Dix-sept États ont déjà ratifié la décision ; tant que les dix autres ne l'auront pas fait, nous ne pourrons pas disposer de l'argent européen. C'est pourquoi j'ai fixé la date limite au mois de septembre, tout en espérant que cela interviendra plus tôt. La décision ressources propres permettra à la Commission européenne de lever l'argent sur les marchés financiers au titre de la dette commune. Si la ratification intervenait trop tard, au début de l'été ou à la mi-juillet, les marchés ne seraient pas assez profonds pour permettre de lever de la dette à ce moment-là : cela reporterait les opérations à septembre. Cela n'est toutefois pas l'hypothèse la plus probable. J'invite tous les États membres à ratifier la décision ressources propres le plus rapidement possible pour que la Commission européenne puisse lever les fonds nécessaires et attribuer aux États, dans le courant de l'été, l'argent du plan de relance européen, selon la clé de répartition que je vous ai indiquée. Voilà la première étape, dont l'architecture est déjà complexe.

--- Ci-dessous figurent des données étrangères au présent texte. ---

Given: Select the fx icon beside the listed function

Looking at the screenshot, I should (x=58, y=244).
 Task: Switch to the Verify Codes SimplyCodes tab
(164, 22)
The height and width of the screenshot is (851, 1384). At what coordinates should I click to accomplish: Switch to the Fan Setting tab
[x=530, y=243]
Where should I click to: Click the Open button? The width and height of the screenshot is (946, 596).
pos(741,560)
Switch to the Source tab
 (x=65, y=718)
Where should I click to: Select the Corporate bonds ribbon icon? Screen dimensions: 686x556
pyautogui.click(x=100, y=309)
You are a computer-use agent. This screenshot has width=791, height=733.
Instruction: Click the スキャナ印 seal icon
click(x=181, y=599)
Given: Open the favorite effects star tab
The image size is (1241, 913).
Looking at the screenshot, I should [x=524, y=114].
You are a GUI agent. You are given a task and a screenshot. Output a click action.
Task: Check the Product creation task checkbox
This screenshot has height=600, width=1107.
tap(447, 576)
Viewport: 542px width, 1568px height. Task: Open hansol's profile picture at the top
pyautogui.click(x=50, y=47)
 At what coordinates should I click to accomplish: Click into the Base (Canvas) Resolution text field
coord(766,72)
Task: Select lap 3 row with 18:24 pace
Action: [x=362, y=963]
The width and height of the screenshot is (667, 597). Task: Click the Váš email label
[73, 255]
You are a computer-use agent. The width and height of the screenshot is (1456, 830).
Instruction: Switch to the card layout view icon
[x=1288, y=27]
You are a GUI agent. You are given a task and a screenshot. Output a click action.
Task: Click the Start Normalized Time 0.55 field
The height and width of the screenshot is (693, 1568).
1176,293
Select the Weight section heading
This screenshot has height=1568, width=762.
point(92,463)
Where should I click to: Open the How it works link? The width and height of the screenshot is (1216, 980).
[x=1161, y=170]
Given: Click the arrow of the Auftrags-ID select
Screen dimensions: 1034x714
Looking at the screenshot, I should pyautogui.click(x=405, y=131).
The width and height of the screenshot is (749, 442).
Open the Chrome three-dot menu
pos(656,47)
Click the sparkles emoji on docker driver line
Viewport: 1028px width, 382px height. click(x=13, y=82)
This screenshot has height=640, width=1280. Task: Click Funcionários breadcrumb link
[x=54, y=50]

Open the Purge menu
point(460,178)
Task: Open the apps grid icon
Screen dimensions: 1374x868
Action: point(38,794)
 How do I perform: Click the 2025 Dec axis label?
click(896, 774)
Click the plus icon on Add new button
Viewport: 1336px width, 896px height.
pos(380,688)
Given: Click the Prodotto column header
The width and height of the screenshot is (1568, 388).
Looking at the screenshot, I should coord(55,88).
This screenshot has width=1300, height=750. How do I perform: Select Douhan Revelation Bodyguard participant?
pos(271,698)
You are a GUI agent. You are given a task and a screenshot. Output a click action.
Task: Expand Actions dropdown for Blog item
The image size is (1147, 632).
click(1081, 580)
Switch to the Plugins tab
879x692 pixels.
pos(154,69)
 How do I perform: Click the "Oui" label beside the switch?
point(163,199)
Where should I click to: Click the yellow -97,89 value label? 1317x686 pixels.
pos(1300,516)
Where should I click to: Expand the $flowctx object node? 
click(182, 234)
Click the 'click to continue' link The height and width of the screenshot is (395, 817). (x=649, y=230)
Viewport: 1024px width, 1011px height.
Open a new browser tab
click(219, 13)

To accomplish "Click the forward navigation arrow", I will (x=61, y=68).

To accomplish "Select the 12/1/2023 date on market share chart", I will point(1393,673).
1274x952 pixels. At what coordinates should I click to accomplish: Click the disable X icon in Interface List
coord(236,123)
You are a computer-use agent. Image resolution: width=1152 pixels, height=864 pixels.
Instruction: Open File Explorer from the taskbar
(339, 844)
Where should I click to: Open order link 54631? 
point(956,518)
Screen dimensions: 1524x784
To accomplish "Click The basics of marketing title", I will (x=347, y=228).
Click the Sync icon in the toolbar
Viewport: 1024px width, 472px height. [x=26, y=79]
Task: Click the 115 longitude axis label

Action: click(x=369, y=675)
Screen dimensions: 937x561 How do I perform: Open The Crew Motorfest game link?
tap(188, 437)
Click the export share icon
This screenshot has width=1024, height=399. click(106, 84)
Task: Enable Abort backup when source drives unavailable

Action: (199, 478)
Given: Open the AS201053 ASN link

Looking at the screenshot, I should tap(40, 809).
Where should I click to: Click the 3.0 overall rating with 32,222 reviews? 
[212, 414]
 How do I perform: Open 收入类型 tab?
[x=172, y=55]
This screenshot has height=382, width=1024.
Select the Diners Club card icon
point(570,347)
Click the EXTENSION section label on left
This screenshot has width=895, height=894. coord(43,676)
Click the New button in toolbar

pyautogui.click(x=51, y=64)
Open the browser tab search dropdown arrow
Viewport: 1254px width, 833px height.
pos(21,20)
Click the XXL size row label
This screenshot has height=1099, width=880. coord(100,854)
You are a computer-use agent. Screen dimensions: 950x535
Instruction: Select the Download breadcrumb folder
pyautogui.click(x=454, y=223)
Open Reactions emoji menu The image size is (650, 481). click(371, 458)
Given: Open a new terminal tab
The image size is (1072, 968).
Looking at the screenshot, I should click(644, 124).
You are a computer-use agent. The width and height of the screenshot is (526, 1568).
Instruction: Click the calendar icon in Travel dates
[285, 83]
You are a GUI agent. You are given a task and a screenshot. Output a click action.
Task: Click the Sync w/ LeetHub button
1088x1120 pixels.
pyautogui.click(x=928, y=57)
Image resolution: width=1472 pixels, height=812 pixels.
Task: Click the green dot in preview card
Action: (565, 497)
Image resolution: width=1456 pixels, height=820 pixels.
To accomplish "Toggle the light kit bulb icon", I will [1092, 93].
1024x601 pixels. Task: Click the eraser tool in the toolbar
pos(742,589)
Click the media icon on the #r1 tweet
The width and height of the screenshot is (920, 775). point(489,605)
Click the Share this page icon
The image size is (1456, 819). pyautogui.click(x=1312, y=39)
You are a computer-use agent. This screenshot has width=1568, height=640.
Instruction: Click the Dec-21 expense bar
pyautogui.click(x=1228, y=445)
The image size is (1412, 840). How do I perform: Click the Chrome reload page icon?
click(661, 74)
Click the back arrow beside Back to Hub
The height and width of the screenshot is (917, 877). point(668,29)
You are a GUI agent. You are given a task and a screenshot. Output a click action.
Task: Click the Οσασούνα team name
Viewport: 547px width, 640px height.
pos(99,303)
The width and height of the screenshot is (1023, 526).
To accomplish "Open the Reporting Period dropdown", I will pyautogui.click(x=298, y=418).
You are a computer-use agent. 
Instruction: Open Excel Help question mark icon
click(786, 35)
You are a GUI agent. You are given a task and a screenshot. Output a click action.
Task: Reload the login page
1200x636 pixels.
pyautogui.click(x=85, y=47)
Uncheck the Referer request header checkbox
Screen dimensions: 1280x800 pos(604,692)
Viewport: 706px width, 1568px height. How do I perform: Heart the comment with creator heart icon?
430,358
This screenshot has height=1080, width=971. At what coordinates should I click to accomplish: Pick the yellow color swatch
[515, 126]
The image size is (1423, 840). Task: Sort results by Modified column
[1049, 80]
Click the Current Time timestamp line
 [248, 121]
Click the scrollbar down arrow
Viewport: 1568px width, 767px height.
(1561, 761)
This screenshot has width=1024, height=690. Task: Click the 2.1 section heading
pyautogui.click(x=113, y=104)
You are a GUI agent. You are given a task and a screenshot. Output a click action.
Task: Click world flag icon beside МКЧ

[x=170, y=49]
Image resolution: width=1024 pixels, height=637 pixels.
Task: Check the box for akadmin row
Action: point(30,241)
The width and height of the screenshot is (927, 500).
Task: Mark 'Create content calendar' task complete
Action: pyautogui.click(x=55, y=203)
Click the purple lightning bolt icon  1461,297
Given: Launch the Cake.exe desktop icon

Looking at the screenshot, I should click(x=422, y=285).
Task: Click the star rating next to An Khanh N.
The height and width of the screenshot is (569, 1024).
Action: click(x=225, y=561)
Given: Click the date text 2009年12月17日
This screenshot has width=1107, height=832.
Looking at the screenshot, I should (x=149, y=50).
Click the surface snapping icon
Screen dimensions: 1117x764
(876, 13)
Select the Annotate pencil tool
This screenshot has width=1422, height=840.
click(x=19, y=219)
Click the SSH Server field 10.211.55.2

La deuxième étape sera la conclusion d'un accord sur les ressources propres à partir desquelles l'Union européenne pourra se financer. Si nous n'y parvenions pas, cela obligerait les nations – qui devront, en tout état de cause, rembourser les 750 milliards d'euros de 2028 à 2058 – à augmenter leur contribution, faute de ressources propres. Ce serait possible, puisque chacune d'entre elles aura ratifié la décision l'autorisant à dépasser le plafond de dépenses, mais je ne privilégie évidemment pas ce cas de figure. Nous allons faire le maximum pour parvenir à cet accord avant la date butoir, en janvier 2023. Il renforcerait considérablement l'architecture financière et la souveraineté politique de l'Union européenne.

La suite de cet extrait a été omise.